Law firms remain one of the single best targets for adversaries to gain intelligence and if medical office will pay $15-$45k in Bitcoin to restore operations, how unlikely is it that a law firm wouldn’t pay to keep it quiet and protect their reputation or worse.
Prediction # 6 – Cyber insurance more pervasive
In 2016, the adoption rates of U.S. companies having cyber insurance was about 19%. In 2017, it looks to track for 31% (huge jump). There are always concerns about will the coverage payout. The short answer is “yes”. But as claims flow in more frequently, the insurance sector will need to re-evaluate how they measure risk beyond simply “yes/no” responses to the most basic of technical questions.
The mere fact that a company has a policy should provide comfort but not misaligned hubris in thinking that the system owner can transfer all the risk to the policy and not meet a duty to protect. As in the Uber case, if it is found that a basis exists to not pay on D&O, that may carry over to cyber coverages preventing a claim from being honored.

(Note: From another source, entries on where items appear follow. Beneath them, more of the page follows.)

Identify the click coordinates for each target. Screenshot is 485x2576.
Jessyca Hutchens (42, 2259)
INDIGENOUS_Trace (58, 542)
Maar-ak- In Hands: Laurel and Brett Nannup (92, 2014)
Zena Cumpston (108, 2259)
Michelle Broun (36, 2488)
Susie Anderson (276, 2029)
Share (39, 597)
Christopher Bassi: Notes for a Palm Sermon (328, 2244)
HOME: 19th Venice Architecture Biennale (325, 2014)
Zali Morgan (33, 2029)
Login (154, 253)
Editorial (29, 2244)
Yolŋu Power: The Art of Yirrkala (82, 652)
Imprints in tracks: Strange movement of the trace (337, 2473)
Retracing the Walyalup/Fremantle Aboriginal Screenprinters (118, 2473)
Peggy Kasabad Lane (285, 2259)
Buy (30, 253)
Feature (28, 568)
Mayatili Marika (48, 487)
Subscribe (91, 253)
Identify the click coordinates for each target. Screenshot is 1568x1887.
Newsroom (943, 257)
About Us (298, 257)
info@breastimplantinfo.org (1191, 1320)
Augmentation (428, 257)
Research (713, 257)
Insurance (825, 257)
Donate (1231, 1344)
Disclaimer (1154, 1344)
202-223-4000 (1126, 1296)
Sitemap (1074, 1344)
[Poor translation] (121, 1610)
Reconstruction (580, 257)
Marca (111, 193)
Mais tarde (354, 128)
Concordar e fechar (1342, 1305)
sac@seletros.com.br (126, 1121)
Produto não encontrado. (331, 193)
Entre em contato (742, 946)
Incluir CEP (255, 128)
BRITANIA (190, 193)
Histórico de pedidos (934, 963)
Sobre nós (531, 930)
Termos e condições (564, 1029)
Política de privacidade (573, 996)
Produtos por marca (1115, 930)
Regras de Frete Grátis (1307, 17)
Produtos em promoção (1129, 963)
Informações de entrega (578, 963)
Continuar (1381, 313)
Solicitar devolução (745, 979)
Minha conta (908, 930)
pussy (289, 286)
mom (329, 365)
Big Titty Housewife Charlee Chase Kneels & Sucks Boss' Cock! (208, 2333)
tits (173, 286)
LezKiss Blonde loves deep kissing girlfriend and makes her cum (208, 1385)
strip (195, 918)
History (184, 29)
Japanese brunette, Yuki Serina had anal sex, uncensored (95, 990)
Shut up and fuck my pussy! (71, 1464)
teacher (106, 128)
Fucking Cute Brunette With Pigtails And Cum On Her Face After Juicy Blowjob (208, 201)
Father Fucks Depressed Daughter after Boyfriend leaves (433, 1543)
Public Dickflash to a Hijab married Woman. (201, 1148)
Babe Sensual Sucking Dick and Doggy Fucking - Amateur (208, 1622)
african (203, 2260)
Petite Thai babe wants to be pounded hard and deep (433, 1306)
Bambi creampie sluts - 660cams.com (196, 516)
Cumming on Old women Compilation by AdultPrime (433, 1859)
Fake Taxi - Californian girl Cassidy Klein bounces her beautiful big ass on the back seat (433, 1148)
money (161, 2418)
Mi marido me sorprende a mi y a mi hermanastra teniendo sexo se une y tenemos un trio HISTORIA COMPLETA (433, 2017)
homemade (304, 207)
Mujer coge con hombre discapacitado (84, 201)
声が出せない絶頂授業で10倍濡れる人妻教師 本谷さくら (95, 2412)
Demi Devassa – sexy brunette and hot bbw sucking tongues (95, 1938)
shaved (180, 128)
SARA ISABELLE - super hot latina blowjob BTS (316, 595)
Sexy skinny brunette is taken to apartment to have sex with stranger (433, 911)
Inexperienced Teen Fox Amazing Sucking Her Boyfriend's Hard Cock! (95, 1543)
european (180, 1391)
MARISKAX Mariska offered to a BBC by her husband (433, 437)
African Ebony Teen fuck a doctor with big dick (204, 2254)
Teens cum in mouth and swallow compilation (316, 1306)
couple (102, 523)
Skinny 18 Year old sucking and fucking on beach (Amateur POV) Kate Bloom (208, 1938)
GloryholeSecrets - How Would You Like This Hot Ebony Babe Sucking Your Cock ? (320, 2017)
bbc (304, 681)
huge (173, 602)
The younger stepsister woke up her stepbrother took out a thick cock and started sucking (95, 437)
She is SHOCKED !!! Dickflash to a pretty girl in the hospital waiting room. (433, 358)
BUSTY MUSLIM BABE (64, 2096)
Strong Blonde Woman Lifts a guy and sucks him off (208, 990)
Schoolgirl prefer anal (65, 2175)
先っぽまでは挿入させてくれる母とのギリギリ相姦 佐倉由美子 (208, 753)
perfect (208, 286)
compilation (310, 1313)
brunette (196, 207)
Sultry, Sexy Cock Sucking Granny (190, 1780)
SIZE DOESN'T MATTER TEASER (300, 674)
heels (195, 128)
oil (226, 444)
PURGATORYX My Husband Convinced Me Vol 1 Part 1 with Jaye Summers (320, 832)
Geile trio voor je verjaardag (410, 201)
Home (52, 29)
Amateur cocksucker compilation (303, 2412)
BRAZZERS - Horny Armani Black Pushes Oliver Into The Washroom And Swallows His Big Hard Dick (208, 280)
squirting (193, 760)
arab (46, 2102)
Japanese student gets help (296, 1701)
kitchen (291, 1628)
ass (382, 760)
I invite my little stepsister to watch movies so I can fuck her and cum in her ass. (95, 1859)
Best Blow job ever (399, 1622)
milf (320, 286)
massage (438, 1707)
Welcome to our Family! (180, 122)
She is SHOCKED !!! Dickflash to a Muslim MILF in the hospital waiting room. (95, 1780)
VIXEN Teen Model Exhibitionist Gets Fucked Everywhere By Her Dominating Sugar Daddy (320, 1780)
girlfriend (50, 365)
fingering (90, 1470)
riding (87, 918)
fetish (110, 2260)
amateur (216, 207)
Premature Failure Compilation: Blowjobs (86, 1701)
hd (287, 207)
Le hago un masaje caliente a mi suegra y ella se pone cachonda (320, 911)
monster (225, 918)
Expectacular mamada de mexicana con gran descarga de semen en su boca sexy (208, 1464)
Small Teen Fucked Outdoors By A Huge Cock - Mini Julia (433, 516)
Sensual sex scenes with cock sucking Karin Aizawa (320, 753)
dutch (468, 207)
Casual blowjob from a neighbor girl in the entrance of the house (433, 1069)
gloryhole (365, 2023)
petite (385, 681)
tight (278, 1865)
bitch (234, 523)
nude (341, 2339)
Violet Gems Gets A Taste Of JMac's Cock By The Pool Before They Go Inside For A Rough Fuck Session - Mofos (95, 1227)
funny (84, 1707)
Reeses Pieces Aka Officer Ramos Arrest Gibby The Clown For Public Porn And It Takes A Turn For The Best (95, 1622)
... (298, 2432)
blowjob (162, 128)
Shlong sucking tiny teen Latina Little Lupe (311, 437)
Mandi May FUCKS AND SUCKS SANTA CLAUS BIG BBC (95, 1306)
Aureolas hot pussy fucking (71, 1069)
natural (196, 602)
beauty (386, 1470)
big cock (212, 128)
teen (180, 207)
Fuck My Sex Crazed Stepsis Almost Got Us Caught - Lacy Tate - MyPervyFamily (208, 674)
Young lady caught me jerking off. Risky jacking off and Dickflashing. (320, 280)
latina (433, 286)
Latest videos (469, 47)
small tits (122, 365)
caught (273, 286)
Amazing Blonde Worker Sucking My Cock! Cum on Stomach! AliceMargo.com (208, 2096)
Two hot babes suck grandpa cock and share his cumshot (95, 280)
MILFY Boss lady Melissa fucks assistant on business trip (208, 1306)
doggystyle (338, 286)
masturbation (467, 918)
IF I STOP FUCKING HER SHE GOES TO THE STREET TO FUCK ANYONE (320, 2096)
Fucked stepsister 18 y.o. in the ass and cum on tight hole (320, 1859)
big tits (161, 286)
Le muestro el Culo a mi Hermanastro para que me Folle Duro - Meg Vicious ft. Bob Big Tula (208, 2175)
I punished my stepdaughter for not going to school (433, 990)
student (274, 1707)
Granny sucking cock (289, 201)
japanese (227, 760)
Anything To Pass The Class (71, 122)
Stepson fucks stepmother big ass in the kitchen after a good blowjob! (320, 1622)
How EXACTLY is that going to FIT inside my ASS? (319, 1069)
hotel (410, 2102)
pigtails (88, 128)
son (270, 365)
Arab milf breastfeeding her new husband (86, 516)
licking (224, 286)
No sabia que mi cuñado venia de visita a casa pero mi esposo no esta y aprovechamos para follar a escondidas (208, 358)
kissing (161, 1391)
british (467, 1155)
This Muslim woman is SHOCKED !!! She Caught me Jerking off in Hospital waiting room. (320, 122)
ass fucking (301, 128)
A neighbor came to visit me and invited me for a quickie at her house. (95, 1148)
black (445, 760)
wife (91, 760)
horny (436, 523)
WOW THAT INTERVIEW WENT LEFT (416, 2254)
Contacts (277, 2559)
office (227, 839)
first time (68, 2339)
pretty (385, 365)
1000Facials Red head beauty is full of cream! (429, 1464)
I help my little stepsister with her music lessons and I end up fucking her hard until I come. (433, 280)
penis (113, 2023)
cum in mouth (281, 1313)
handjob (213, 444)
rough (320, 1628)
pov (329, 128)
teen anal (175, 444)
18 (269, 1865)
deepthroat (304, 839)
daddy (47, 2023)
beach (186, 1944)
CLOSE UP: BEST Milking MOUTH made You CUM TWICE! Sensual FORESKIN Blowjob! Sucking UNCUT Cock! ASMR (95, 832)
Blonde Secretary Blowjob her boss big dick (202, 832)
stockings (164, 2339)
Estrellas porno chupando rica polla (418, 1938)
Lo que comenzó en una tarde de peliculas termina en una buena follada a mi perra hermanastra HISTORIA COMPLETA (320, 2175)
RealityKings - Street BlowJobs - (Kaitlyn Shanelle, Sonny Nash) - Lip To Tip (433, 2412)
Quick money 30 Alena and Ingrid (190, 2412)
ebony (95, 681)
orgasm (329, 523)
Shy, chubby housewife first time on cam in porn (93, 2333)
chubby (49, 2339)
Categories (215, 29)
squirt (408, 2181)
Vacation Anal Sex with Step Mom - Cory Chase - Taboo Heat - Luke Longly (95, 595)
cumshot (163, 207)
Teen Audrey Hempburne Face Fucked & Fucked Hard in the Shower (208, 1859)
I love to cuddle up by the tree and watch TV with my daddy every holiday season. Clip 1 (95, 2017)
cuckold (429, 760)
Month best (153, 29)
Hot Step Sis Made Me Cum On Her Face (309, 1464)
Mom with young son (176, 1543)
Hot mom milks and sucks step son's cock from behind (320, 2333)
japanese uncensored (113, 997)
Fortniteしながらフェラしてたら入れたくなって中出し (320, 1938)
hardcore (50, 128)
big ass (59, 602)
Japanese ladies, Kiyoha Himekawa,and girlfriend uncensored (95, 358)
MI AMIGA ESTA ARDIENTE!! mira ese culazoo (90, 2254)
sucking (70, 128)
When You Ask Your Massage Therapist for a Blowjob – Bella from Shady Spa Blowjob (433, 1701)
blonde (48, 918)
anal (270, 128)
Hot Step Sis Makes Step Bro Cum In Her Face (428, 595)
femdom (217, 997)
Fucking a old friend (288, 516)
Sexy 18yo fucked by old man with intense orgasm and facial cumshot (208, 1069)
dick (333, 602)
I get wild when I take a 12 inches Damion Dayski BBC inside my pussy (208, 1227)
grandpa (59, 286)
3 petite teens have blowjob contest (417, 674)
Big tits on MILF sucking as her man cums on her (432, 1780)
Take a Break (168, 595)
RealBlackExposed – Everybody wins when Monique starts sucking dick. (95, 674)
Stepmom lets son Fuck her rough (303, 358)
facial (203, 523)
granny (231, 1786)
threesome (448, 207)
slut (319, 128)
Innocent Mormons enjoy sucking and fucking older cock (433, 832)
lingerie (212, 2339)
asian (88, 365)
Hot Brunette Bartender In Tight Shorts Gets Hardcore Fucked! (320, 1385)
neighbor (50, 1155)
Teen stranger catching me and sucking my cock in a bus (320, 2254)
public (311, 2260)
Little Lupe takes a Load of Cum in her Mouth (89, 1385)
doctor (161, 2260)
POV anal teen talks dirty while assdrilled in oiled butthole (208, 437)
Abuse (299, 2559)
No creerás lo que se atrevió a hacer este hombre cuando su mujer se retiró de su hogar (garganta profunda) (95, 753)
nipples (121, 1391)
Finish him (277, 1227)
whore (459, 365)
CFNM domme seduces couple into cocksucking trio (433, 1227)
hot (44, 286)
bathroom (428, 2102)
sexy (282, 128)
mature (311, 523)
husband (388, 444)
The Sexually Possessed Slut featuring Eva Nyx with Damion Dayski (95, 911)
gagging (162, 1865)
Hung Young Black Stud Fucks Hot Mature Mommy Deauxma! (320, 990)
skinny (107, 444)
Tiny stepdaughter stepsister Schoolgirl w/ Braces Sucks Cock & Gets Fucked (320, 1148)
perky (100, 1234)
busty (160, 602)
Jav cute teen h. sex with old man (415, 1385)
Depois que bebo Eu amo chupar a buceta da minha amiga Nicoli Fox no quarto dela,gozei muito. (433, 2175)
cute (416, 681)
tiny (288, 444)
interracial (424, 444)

Prediction # 7 – M&A cyber risk impacts to valuation
As the DOW continues to increase and people are overjoyed with corporate taxes coming down, there is likely going to be an uptick in Mergers and Acquisitions (M&A). As a result of the Verizon/ Yahoo and Marriott/SPG mergers, the need to better ascertain the cyber risk profile of a company subject to an acquisition will become more prevalent.
To date, M&A activities rarely even explore what the real cyber risk profile is until after the valuation is already done. When you consider the costs of data breach notifications, responses to state attorney generals, FTC, and other regulatory bodies, the bottom line must also include the cyber risk that may be introduced as a result of a merger or acquisition. More specifically, how much impact exists with each organization’s supply chain as the Soha Survey identified 63% of all breaches were tied to a third party business partner.